In rendering the opinions expressed below, we have examined the following documents and agreements:
(a) the Amended and Restated Certificate of Incorporation of the Company;
(b) the Amended and Restated Bylaws of the Company;
(c) the resolutions of the board of directors of KLX, dated as of August 24, 2018;
(d) the written consent of the sole director of the Company adopted on September 13, 2018;
(e) the written consent of the sole stockholder of the Company adopted on September 13, 2018;
(f) the Certificate of Good Standing of the Company, dated as of September 11, 2018, issued by the Secretary of State of the State of Delaware;
(g) the Registration Statement;
(h) the Plan; and
(i) the Distribution Agreement.
In addition, we have examined and have relied as to matters of fact upon such corporate and other records, agreements, documents and other instruments and certificates or comparable documents of public officials and of officers and representatives of the Company and such other persons, and we have made such other investigations, as we have deemed relevant and necessary as a basis for the opinions expressed below.
In our examination, we have assumed the genuineness of all signatures, the legal capacity of natural persons, the authenticity of all documents submitted to us as originals and the conformity with authentic originals of all documents submitted to us as copies. As to any facts material to the opinions expressed herein that we did not independently establish or verify, we have relied, without independent verification, upon oral or written statements and representations of public officials, officers and other representatives of the Company.
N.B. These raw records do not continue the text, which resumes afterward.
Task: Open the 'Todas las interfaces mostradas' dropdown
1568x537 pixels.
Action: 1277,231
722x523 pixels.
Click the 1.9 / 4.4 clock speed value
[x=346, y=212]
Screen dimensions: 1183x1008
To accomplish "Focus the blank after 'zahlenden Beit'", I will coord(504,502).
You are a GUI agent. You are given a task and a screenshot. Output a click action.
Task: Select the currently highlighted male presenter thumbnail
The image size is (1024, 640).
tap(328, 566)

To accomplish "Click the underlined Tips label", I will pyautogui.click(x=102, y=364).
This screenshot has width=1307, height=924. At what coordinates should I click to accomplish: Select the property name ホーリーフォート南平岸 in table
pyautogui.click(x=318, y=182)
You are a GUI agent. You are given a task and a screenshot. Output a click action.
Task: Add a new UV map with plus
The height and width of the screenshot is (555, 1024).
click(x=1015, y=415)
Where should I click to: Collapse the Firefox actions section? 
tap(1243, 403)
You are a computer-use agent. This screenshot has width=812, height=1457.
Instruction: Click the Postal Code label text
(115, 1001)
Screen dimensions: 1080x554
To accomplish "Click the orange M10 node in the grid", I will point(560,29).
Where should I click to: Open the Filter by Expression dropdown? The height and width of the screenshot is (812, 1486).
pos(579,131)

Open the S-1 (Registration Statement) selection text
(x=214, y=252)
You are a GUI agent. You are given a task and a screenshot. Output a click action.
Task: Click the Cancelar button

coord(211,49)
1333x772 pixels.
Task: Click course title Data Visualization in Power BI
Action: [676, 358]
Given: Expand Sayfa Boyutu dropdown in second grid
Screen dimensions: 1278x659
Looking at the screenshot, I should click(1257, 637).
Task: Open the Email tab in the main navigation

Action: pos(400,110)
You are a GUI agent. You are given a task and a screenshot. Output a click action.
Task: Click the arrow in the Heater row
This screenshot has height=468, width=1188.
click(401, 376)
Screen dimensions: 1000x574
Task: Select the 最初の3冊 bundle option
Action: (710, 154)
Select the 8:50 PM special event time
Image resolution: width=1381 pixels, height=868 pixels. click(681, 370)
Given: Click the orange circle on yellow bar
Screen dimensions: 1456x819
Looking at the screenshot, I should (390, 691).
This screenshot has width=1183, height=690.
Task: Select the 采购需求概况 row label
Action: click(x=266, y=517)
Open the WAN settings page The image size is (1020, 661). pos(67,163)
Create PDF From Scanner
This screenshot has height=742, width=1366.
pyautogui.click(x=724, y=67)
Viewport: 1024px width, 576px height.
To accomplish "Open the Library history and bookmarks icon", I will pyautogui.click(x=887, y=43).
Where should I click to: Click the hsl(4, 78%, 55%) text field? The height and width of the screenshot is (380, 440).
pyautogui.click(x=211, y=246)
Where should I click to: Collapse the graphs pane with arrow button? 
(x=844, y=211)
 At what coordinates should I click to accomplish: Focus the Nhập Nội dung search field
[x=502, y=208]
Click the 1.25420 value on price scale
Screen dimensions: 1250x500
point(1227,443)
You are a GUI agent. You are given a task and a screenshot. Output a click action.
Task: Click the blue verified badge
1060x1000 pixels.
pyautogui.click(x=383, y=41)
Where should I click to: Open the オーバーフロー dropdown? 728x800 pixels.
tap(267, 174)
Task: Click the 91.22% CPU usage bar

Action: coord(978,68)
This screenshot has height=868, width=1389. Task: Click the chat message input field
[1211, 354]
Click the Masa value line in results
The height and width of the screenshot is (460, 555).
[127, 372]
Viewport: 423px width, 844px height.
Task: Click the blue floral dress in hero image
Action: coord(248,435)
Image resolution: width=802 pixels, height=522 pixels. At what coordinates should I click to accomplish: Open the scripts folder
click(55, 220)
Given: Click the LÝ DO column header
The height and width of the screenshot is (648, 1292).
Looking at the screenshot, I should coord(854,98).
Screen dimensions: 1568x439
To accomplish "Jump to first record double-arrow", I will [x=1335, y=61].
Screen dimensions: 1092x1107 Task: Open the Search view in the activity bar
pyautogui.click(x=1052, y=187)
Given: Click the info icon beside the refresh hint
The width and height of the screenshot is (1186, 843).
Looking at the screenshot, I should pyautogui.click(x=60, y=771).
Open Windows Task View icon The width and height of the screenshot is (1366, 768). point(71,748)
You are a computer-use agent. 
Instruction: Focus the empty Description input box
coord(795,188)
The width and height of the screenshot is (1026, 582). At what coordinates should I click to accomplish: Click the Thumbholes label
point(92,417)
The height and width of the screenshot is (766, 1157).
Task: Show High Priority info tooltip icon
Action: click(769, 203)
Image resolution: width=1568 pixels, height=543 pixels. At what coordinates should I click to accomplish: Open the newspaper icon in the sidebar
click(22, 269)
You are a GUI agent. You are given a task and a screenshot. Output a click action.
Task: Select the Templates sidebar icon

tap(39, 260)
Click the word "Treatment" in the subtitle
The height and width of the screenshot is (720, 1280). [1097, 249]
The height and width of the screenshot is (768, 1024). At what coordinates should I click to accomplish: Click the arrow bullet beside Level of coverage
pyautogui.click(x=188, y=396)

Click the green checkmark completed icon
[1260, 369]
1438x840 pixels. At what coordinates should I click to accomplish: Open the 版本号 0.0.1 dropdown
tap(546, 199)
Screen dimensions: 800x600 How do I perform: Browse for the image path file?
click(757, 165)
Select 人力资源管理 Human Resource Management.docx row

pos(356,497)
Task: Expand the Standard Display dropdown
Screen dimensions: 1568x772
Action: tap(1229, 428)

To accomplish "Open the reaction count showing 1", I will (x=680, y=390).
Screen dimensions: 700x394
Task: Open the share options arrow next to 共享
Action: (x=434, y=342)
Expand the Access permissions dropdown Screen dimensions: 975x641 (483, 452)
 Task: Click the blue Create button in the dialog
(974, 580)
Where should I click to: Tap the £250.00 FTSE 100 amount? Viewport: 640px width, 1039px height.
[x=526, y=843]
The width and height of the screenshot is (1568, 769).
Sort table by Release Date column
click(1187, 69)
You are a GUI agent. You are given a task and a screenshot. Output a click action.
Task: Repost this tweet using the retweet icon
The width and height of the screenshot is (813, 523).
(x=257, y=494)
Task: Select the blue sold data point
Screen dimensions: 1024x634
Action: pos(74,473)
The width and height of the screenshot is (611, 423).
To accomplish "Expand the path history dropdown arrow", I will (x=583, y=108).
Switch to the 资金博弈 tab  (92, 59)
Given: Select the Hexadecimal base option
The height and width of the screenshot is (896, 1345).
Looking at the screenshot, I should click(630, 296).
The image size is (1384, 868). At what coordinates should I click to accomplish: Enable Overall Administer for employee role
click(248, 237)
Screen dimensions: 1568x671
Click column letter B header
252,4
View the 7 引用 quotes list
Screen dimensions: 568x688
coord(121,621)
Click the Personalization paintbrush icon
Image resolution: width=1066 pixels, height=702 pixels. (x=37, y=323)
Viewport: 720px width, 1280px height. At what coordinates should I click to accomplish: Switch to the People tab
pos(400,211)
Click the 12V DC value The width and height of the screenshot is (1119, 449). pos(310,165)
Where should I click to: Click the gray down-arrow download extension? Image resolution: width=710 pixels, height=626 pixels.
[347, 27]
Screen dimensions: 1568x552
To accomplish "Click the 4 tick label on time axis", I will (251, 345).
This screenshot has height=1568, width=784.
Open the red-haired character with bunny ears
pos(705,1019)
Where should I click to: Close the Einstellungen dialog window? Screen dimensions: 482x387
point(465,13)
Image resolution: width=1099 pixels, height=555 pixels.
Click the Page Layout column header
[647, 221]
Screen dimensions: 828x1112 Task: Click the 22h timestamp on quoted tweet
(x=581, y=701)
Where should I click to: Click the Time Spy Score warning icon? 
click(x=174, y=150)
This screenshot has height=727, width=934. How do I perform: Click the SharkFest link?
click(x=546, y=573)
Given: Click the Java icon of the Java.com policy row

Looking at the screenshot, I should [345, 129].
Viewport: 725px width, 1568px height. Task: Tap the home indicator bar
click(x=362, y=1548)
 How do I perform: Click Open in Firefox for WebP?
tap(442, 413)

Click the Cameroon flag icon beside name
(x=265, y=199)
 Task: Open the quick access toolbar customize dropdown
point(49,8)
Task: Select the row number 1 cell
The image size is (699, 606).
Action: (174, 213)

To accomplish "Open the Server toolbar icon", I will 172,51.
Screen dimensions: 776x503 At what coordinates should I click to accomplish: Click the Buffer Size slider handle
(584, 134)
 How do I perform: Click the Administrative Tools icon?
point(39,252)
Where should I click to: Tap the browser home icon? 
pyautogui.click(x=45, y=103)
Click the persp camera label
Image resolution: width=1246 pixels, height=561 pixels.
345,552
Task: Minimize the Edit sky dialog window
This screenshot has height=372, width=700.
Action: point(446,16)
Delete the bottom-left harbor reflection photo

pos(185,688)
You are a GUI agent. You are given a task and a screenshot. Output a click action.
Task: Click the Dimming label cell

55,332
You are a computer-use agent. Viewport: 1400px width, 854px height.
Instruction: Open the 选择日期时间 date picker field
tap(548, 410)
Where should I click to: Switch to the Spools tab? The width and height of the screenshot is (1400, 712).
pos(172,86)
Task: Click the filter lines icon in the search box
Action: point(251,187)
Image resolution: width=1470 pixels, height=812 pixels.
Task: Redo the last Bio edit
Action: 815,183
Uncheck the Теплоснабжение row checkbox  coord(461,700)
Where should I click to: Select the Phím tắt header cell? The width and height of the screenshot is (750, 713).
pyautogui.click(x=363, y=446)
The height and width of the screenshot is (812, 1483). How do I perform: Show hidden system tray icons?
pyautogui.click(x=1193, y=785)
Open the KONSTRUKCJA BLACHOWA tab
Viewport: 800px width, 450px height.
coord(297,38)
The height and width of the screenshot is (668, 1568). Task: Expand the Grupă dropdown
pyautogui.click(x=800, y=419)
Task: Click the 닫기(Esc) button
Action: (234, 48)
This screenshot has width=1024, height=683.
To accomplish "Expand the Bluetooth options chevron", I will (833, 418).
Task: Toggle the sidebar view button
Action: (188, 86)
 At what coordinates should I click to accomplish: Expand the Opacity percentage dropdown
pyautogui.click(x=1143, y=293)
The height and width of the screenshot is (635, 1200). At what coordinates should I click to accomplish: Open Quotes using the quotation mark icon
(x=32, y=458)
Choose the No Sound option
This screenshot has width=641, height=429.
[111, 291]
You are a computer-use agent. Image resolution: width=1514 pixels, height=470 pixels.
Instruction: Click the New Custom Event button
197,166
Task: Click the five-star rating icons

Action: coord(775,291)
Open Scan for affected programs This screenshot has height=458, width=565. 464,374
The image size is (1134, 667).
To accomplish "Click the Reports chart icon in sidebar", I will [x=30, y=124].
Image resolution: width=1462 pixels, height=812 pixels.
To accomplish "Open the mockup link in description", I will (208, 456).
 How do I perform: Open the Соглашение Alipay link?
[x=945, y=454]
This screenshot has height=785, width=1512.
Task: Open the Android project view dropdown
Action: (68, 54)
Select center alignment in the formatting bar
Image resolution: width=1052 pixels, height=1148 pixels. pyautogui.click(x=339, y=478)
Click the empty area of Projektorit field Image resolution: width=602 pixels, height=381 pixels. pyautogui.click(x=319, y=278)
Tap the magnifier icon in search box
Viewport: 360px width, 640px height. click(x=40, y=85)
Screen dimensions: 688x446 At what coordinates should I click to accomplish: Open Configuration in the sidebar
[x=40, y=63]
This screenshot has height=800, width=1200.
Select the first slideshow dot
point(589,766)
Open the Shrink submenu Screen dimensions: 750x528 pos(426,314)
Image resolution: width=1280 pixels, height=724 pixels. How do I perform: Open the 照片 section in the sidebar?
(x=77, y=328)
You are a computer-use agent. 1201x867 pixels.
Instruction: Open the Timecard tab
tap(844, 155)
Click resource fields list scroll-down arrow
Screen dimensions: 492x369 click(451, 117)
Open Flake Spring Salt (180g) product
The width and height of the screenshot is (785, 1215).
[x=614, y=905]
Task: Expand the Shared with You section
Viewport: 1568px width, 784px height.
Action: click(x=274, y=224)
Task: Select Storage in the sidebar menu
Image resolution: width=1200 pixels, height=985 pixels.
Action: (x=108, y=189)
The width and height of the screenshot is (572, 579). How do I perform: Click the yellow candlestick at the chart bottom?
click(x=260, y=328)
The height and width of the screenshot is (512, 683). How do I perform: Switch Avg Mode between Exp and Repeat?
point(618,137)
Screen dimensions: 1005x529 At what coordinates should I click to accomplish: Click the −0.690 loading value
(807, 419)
Based upon the foregoing, and subject to the limitations, qualifications and assumptions set forth herein, we are of the opinion that, when issued in accordance with the terms of the Plan, the Obligations will be valid and binding obligations of the Company, enforceable against the Company in accordance with their terms.
Our opinion above is subject to (A) (1) the effects of bankruptcy, insolvency, reorganization, moratorium, fraudulent conveyance or transfer or other similar laws relating to or affecting the rights of creditors generally, and (2) the application of general principles of equity (regardless of whether considered in a proceeding in equity or at law), including without limitation (a) the possible unavailability of specific performance, injunctive relief or any other equitable remedy and (b) concepts of materiality, reasonableness, good faith and fair dealing, and (B) limitations on the right to indemnity and contribution under applicable law and public policy.
We hereby consent to the filing of this opinion with the Commission as Exhibit 5.1 to the Registration Statement. In giving this consent, we do not hereby admit that we are in the category of persons whose consent is required under Section 7 of the Securities Act.